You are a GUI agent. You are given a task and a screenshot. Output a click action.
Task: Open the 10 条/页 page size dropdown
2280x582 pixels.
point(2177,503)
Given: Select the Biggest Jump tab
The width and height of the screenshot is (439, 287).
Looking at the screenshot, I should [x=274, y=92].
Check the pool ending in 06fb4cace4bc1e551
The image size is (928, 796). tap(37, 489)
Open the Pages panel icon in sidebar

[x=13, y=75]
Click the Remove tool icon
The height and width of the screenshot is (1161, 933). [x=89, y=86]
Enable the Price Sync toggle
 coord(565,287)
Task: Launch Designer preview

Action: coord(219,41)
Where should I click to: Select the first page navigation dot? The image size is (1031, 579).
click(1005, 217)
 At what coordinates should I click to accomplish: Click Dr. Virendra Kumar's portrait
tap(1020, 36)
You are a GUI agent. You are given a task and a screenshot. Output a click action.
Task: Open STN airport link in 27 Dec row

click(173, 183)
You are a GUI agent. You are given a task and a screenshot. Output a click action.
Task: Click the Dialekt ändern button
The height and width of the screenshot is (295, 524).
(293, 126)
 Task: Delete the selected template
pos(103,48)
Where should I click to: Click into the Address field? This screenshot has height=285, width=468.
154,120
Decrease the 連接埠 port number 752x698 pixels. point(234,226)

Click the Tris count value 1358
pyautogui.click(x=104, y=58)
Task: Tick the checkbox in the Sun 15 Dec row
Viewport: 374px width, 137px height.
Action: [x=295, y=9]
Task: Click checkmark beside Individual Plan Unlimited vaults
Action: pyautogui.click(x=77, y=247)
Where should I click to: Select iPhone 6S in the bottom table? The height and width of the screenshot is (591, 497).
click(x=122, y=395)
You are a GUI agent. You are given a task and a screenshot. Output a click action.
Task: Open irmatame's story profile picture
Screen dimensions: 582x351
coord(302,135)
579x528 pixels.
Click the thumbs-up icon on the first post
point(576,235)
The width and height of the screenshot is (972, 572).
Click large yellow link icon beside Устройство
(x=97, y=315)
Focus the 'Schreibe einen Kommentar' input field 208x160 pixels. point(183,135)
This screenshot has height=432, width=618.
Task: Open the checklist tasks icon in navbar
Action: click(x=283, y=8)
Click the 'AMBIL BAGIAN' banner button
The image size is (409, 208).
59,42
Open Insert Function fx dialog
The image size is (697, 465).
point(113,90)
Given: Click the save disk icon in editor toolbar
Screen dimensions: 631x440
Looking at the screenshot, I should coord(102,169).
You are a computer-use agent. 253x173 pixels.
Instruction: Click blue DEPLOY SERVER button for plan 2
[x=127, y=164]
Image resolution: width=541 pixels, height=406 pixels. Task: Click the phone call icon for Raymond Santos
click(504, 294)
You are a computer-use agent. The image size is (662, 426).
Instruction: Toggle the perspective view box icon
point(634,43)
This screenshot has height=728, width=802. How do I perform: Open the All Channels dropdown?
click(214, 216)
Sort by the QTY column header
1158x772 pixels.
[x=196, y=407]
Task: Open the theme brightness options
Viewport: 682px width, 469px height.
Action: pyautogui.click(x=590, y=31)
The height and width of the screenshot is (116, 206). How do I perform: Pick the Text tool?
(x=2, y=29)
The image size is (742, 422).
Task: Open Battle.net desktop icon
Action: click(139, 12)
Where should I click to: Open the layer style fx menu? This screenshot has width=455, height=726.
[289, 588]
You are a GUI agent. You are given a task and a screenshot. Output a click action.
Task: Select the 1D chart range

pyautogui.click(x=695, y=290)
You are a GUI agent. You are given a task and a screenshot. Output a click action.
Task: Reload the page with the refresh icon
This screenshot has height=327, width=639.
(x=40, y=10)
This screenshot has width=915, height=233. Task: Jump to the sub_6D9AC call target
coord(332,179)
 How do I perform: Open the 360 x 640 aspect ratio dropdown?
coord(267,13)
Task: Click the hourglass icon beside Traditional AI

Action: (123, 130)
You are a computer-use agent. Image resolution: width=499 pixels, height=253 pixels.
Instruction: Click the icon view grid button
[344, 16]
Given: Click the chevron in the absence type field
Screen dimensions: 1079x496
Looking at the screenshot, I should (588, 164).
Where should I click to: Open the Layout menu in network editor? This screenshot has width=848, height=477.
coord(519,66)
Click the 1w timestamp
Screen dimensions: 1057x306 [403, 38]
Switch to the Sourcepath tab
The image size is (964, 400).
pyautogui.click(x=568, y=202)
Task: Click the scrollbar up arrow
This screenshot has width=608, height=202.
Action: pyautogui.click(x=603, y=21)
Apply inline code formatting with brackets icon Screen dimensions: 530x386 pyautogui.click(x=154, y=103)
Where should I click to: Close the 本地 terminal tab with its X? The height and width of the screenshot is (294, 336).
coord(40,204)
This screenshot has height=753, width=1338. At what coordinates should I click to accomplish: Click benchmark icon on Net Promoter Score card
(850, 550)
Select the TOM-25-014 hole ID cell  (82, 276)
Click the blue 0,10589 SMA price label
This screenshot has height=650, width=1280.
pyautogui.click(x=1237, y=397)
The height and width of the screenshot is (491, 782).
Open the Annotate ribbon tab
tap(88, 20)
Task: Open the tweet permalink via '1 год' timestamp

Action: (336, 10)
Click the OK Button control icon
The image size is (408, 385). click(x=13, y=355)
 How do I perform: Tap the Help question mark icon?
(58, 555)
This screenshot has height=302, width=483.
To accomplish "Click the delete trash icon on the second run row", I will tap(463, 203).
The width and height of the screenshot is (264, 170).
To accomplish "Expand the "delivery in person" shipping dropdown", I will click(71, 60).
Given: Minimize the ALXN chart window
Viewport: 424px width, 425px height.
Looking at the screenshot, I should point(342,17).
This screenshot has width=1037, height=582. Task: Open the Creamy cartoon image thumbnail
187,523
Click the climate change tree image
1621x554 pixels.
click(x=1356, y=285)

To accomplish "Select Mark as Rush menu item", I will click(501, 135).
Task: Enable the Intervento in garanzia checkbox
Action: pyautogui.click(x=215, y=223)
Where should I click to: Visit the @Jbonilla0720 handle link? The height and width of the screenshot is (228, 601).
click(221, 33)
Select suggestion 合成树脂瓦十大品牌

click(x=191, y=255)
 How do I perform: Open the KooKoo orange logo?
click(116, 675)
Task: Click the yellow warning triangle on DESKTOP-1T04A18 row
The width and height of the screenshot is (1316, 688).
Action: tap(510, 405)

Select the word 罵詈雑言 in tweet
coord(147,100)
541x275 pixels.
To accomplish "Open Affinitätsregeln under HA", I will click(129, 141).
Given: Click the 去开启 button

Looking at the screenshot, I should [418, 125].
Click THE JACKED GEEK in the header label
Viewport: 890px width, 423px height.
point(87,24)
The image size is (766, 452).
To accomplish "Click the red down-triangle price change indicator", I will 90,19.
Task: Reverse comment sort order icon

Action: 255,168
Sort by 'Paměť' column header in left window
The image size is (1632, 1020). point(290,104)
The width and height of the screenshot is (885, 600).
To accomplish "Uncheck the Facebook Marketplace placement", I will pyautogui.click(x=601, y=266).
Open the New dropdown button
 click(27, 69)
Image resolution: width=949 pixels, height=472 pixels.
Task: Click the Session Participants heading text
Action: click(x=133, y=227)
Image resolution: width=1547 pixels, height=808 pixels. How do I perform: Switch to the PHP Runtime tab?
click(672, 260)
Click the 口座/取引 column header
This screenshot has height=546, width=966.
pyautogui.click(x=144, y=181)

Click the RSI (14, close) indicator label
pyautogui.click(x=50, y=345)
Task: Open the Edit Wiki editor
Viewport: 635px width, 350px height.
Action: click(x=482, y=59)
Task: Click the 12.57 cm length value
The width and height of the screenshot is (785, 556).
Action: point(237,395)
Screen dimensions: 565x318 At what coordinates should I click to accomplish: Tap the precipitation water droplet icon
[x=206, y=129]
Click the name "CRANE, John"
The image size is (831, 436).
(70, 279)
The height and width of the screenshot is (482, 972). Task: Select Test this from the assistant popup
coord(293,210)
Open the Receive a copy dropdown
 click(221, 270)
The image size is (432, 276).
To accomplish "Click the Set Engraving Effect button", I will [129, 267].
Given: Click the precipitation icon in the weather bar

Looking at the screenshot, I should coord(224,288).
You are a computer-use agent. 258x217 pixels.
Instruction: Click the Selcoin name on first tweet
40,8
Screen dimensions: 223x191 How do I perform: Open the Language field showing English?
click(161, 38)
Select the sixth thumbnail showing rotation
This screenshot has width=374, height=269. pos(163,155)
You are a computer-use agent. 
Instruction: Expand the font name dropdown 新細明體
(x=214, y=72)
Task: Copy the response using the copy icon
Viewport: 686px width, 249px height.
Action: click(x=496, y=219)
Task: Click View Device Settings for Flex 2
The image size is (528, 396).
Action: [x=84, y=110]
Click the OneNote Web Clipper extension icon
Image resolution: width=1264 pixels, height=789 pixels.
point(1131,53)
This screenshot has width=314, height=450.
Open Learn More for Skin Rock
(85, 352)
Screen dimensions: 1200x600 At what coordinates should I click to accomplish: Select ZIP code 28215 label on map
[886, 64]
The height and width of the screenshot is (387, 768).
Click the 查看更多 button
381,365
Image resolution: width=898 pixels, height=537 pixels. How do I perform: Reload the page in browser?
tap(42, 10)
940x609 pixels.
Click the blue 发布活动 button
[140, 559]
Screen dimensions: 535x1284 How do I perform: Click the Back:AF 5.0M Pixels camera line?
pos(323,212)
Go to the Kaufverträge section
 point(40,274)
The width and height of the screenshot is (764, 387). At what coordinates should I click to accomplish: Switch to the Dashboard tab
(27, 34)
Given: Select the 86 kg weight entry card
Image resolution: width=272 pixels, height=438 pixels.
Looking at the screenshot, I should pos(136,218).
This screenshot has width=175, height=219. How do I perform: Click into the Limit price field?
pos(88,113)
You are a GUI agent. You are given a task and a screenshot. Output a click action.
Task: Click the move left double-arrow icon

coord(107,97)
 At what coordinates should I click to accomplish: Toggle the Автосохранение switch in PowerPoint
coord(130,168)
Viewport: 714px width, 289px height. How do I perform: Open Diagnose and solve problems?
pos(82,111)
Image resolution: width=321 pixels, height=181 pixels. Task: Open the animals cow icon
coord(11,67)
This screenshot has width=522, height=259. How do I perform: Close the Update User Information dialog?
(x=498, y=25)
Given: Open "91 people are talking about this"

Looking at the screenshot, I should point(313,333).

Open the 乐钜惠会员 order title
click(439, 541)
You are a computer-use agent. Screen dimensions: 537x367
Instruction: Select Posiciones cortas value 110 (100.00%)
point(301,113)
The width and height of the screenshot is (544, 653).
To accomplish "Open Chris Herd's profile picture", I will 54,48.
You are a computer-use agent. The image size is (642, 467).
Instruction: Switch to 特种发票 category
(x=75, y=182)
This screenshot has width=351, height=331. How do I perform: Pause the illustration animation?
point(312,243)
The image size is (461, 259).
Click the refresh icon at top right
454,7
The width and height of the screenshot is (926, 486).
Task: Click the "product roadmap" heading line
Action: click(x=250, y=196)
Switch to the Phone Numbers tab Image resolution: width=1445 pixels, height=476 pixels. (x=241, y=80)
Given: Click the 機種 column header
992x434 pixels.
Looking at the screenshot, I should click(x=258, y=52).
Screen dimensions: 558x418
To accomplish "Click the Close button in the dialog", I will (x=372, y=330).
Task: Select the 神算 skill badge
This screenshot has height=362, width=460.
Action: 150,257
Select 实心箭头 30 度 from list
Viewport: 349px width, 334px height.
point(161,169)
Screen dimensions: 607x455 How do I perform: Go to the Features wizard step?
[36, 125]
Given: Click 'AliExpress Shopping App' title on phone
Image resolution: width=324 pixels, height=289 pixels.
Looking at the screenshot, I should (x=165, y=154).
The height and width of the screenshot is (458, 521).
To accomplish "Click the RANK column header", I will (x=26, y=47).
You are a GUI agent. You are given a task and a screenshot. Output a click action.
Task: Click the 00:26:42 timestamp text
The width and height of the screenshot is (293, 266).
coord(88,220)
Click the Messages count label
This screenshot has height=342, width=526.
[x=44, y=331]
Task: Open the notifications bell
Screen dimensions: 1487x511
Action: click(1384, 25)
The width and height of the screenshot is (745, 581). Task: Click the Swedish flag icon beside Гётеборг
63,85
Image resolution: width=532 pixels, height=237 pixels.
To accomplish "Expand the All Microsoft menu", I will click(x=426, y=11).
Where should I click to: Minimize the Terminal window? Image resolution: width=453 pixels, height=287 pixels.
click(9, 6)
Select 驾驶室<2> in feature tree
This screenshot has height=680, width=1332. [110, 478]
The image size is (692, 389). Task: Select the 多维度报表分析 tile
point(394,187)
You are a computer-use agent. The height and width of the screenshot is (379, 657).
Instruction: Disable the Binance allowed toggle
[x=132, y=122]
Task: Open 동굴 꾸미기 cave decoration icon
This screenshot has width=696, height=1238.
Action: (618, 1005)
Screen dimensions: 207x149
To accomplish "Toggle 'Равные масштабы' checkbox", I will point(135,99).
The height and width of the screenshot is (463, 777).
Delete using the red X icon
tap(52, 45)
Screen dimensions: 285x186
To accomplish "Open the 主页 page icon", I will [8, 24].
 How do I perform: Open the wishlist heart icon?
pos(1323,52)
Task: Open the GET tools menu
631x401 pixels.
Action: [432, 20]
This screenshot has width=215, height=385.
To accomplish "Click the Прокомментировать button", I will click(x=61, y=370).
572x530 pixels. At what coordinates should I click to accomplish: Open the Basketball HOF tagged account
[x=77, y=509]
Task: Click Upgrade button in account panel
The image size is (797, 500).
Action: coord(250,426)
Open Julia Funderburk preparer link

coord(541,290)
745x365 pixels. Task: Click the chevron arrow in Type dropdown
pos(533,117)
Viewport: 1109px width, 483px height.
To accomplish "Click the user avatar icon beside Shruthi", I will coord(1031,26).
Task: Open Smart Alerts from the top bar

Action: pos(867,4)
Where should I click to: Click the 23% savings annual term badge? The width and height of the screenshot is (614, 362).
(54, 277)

* Assigned task:
Your reply should be a verbatim retyping of the lines from the one that holds "The height and width of the screenshot is (463, 777)." through the last line of the entries.

* Your response:
The height and width of the screenshot is (463, 777).
Delete using the red X icon
tap(52, 45)
Screen dimensions: 285x186
To accomplish "Open the 主页 page icon", I will [8, 24].
 How do I perform: Open the wishlist heart icon?
pos(1323,52)
Task: Open the GET tools menu
631x401 pixels.
Action: [432, 20]
This screenshot has width=215, height=385.
To accomplish "Click the Прокомментировать button", I will click(x=61, y=370).
572x530 pixels. At what coordinates should I click to accomplish: Open the Basketball HOF tagged account
[x=77, y=509]
Task: Click Upgrade button in account panel
The image size is (797, 500).
Action: coord(250,426)
Open Julia Funderburk preparer link

coord(541,290)
745x365 pixels. Task: Click the chevron arrow in Type dropdown
pos(533,117)
Viewport: 1109px width, 483px height.
To accomplish "Click the user avatar icon beside Shruthi", I will coord(1031,26).
Task: Open Smart Alerts from the top bar

Action: pos(867,4)
Where should I click to: Click the 23% savings annual term badge? The width and height of the screenshot is (614, 362).
(54, 277)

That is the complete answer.